Instruction ▸ Rewrite the following entries, swapping each occurrence of "Where should I click to" for "Where do I click to" and leaving everything else unchanged.

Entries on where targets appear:
★ ★ ★ ★
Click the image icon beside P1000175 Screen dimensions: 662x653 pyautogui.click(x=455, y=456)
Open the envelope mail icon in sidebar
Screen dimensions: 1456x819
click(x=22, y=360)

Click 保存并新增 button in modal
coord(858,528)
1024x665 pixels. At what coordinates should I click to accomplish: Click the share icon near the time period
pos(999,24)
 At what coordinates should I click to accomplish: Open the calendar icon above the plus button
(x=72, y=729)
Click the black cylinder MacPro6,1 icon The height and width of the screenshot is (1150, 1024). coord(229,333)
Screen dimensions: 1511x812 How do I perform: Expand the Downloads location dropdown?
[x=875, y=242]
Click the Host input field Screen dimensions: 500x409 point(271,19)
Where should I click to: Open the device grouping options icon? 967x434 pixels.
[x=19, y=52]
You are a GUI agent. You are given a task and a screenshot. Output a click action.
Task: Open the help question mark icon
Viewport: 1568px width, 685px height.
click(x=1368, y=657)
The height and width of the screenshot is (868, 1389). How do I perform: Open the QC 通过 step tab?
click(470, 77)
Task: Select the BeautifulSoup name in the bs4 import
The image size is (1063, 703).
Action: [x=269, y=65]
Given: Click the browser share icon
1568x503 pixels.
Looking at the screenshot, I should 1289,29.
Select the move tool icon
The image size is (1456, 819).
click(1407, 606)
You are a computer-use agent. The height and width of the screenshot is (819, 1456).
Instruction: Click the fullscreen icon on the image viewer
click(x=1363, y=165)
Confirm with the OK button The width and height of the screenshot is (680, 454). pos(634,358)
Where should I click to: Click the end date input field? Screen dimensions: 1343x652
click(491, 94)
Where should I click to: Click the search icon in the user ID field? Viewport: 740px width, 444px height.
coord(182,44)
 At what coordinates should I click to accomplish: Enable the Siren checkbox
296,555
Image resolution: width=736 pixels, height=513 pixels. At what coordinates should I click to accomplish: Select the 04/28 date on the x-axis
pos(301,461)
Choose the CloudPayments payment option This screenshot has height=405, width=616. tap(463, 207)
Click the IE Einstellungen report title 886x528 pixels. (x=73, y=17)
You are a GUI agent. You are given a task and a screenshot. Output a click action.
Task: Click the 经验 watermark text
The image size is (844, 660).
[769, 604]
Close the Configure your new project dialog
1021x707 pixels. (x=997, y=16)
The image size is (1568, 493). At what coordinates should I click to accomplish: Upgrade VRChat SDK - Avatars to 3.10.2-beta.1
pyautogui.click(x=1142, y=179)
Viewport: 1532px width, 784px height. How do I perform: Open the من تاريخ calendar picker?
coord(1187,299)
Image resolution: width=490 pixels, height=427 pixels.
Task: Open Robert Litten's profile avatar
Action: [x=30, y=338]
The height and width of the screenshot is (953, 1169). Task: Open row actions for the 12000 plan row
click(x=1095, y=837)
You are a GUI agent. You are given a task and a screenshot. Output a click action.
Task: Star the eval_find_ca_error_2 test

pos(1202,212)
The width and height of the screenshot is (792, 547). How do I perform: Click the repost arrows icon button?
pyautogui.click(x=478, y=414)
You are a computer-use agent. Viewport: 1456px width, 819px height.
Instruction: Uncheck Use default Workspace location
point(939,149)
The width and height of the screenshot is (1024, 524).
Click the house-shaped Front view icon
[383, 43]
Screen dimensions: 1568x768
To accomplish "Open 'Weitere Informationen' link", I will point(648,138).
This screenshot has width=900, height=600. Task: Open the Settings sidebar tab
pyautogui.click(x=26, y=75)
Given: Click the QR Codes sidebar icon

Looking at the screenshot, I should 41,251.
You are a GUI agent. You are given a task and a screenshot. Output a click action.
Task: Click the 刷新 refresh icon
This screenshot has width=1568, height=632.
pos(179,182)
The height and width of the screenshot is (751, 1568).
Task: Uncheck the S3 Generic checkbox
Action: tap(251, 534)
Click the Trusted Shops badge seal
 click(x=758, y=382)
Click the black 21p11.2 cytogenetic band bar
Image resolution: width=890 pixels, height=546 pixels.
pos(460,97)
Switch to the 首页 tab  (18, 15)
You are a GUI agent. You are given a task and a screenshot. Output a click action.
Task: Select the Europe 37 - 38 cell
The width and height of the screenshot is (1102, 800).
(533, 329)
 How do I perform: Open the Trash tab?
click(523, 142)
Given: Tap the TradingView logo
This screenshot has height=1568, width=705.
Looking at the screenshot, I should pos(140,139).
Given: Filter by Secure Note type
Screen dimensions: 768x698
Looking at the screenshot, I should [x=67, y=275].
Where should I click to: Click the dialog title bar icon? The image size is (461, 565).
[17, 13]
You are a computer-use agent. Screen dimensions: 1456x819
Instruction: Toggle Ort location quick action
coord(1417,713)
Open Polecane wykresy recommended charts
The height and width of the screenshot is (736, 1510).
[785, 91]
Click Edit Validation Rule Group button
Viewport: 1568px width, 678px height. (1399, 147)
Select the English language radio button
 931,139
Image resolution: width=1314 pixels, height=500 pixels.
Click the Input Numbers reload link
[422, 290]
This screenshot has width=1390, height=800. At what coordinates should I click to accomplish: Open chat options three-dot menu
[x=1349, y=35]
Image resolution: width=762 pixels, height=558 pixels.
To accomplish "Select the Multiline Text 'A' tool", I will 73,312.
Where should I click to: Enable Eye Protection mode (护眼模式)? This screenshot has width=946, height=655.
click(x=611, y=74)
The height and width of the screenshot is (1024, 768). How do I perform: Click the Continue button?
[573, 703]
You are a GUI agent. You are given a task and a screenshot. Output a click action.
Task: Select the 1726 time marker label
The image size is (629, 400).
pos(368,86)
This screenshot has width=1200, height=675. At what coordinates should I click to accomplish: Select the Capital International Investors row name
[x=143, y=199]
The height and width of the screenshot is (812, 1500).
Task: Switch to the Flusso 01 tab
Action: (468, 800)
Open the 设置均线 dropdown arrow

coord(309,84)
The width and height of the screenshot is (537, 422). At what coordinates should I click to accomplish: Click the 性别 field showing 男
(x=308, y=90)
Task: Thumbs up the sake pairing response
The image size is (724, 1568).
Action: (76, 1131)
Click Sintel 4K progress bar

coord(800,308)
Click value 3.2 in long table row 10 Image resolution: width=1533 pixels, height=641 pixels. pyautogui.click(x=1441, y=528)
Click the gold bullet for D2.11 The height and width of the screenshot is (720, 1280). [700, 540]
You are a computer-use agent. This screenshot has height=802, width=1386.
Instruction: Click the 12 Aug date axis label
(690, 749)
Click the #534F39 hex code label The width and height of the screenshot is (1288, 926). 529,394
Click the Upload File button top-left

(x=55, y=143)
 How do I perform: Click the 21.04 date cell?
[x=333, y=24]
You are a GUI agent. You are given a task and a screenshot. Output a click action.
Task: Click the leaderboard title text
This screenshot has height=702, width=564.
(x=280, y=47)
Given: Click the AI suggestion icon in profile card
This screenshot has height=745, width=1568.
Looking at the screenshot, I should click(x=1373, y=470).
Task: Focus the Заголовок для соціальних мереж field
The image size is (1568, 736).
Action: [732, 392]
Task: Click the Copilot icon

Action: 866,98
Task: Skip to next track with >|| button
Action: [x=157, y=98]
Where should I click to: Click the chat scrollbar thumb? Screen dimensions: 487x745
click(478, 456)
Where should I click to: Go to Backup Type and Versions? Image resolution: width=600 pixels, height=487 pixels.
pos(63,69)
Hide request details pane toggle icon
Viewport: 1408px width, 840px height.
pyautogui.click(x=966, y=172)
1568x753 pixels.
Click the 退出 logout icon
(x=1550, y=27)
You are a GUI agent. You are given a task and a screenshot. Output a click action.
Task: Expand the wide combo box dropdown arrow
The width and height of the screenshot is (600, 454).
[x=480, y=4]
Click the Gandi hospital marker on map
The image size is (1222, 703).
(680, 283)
★ ★ ★ ★
Output of the exercise ▸
Click the image icon beside P1000175 Screen dimensions: 662x653 pyautogui.click(x=455, y=456)
Open the envelope mail icon in sidebar
Screen dimensions: 1456x819
click(x=22, y=360)

Click 保存并新增 button in modal
coord(858,528)
1024x665 pixels. At what coordinates should I click to accomplish: Click the share icon near the time period
pos(999,24)
 At what coordinates should I click to accomplish: Open the calendar icon above the plus button
(x=72, y=729)
Click the black cylinder MacPro6,1 icon The height and width of the screenshot is (1150, 1024). coord(229,333)
Screen dimensions: 1511x812 How do I perform: Expand the Downloads location dropdown?
[x=875, y=242]
Click the Host input field Screen dimensions: 500x409 point(271,19)
Where do I click to: Open the device grouping options icon? 967x434 pixels.
[x=19, y=52]
You are a GUI agent. You are given a task and a screenshot. Output a click action.
Task: Open the help question mark icon
Viewport: 1568px width, 685px height.
click(x=1368, y=657)
The height and width of the screenshot is (868, 1389). How do I perform: Open the QC 通过 step tab?
click(470, 77)
Task: Select the BeautifulSoup name in the bs4 import
The image size is (1063, 703).
Action: [x=269, y=65]
Given: Click the browser share icon
1568x503 pixels.
Looking at the screenshot, I should 1289,29.
Select the move tool icon
The image size is (1456, 819).
click(1407, 606)
You are a computer-use agent. The height and width of the screenshot is (819, 1456).
Instruction: Click the fullscreen icon on the image viewer
click(x=1363, y=165)
Confirm with the OK button The width and height of the screenshot is (680, 454). pos(634,358)
Where do I click to: Click the end date input field? Screen dimensions: 1343x652
click(491, 94)
Where do I click to: Click the search icon in the user ID field? Viewport: 740px width, 444px height.
coord(182,44)
 At what coordinates should I click to accomplish: Enable the Siren checkbox
296,555
Image resolution: width=736 pixels, height=513 pixels. At what coordinates should I click to accomplish: Select the 04/28 date on the x-axis
pos(301,461)
Choose the CloudPayments payment option This screenshot has height=405, width=616. tap(463, 207)
Click the IE Einstellungen report title 886x528 pixels. (x=73, y=17)
You are a GUI agent. You are given a task and a screenshot. Output a click action.
Task: Click the 经验 watermark text
The image size is (844, 660).
[769, 604]
Close the Configure your new project dialog
1021x707 pixels. (x=997, y=16)
The image size is (1568, 493). At what coordinates should I click to accomplish: Upgrade VRChat SDK - Avatars to 3.10.2-beta.1
pyautogui.click(x=1142, y=179)
Viewport: 1532px width, 784px height. How do I perform: Open the من تاريخ calendar picker?
coord(1187,299)
Image resolution: width=490 pixels, height=427 pixels.
Task: Open Robert Litten's profile avatar
Action: [x=30, y=338]
The height and width of the screenshot is (953, 1169). Task: Open row actions for the 12000 plan row
click(x=1095, y=837)
You are a GUI agent. You are given a task and a screenshot. Output a click action.
Task: Star the eval_find_ca_error_2 test

pos(1202,212)
The width and height of the screenshot is (792, 547). How do I perform: Click the repost arrows icon button?
pyautogui.click(x=478, y=414)
You are a computer-use agent. Viewport: 1456px width, 819px height.
Instruction: Uncheck Use default Workspace location
point(939,149)
The width and height of the screenshot is (1024, 524).
Click the house-shaped Front view icon
[383, 43]
Screen dimensions: 1568x768
To accomplish "Open 'Weitere Informationen' link", I will point(648,138).
This screenshot has width=900, height=600. Task: Open the Settings sidebar tab
pyautogui.click(x=26, y=75)
Given: Click the QR Codes sidebar icon

Looking at the screenshot, I should 41,251.
You are a GUI agent. You are given a task and a screenshot. Output a click action.
Task: Click the 刷新 refresh icon
This screenshot has width=1568, height=632.
pos(179,182)
The height and width of the screenshot is (751, 1568).
Task: Uncheck the S3 Generic checkbox
Action: tap(251, 534)
Click the Trusted Shops badge seal
 click(x=758, y=382)
Click the black 21p11.2 cytogenetic band bar
Image resolution: width=890 pixels, height=546 pixels.
pos(460,97)
Switch to the 首页 tab  (18, 15)
You are a GUI agent. You are given a task and a screenshot. Output a click action.
Task: Select the Europe 37 - 38 cell
The width and height of the screenshot is (1102, 800).
(533, 329)
 How do I perform: Open the Trash tab?
click(523, 142)
Given: Tap the TradingView logo
This screenshot has height=1568, width=705.
Looking at the screenshot, I should pos(140,139).
Given: Filter by Secure Note type
Screen dimensions: 768x698
Looking at the screenshot, I should [x=67, y=275].
Where do I click to: Click the dialog title bar icon? The image size is (461, 565).
[17, 13]
You are a computer-use agent. Screen dimensions: 1456x819
Instruction: Toggle Ort location quick action
coord(1417,713)
Open Polecane wykresy recommended charts
The height and width of the screenshot is (736, 1510).
[785, 91]
Click Edit Validation Rule Group button
Viewport: 1568px width, 678px height. (1399, 147)
Select the English language radio button
 931,139
Image resolution: width=1314 pixels, height=500 pixels.
Click the Input Numbers reload link
[422, 290]
This screenshot has width=1390, height=800. At what coordinates should I click to accomplish: Open chat options three-dot menu
[x=1349, y=35]
Image resolution: width=762 pixels, height=558 pixels.
To accomplish "Select the Multiline Text 'A' tool", I will 73,312.
Where do I click to: Enable Eye Protection mode (护眼模式)? This screenshot has width=946, height=655.
click(x=611, y=74)
The height and width of the screenshot is (1024, 768). How do I perform: Click the Continue button?
[573, 703]
You are a GUI agent. You are given a task and a screenshot. Output a click action.
Task: Select the 1726 time marker label
The image size is (629, 400).
pos(368,86)
This screenshot has width=1200, height=675. At what coordinates should I click to accomplish: Select the Capital International Investors row name
[x=143, y=199]
The height and width of the screenshot is (812, 1500).
Task: Switch to the Flusso 01 tab
Action: (468, 800)
Open the 设置均线 dropdown arrow

coord(309,84)
The width and height of the screenshot is (537, 422). At what coordinates should I click to accomplish: Click the 性别 field showing 男
(x=308, y=90)
Task: Thumbs up the sake pairing response
The image size is (724, 1568).
Action: (76, 1131)
Click Sintel 4K progress bar

coord(800,308)
Click value 3.2 in long table row 10 Image resolution: width=1533 pixels, height=641 pixels. pyautogui.click(x=1441, y=528)
Click the gold bullet for D2.11 The height and width of the screenshot is (720, 1280). [700, 540]
You are a computer-use agent. This screenshot has height=802, width=1386.
Instruction: Click the 12 Aug date axis label
(690, 749)
Click the #534F39 hex code label The width and height of the screenshot is (1288, 926). 529,394
Click the Upload File button top-left

(x=55, y=143)
 How do I perform: Click the 21.04 date cell?
[x=333, y=24]
You are a GUI agent. You are given a task and a screenshot. Output a click action.
Task: Click the leaderboard title text
This screenshot has height=702, width=564.
(x=280, y=47)
Given: Click the AI suggestion icon in profile card
This screenshot has height=745, width=1568.
Looking at the screenshot, I should click(x=1373, y=470).
Task: Focus the Заголовок для соціальних мереж field
The image size is (1568, 736).
Action: [732, 392]
Task: Click the Copilot icon

Action: 866,98
Task: Skip to next track with >|| button
Action: [x=157, y=98]
Where do I click to: Click the chat scrollbar thumb? Screen dimensions: 487x745
click(478, 456)
Where do I click to: Go to Backup Type and Versions? Image resolution: width=600 pixels, height=487 pixels.
pos(63,69)
Hide request details pane toggle icon
Viewport: 1408px width, 840px height.
pyautogui.click(x=966, y=172)
1568x753 pixels.
Click the 退出 logout icon
(x=1550, y=27)
You are a GUI agent. You are given a task and a screenshot. Output a click action.
Task: Expand the wide combo box dropdown arrow
The width and height of the screenshot is (600, 454).
[x=480, y=4]
Click the Gandi hospital marker on map
The image size is (1222, 703).
(680, 283)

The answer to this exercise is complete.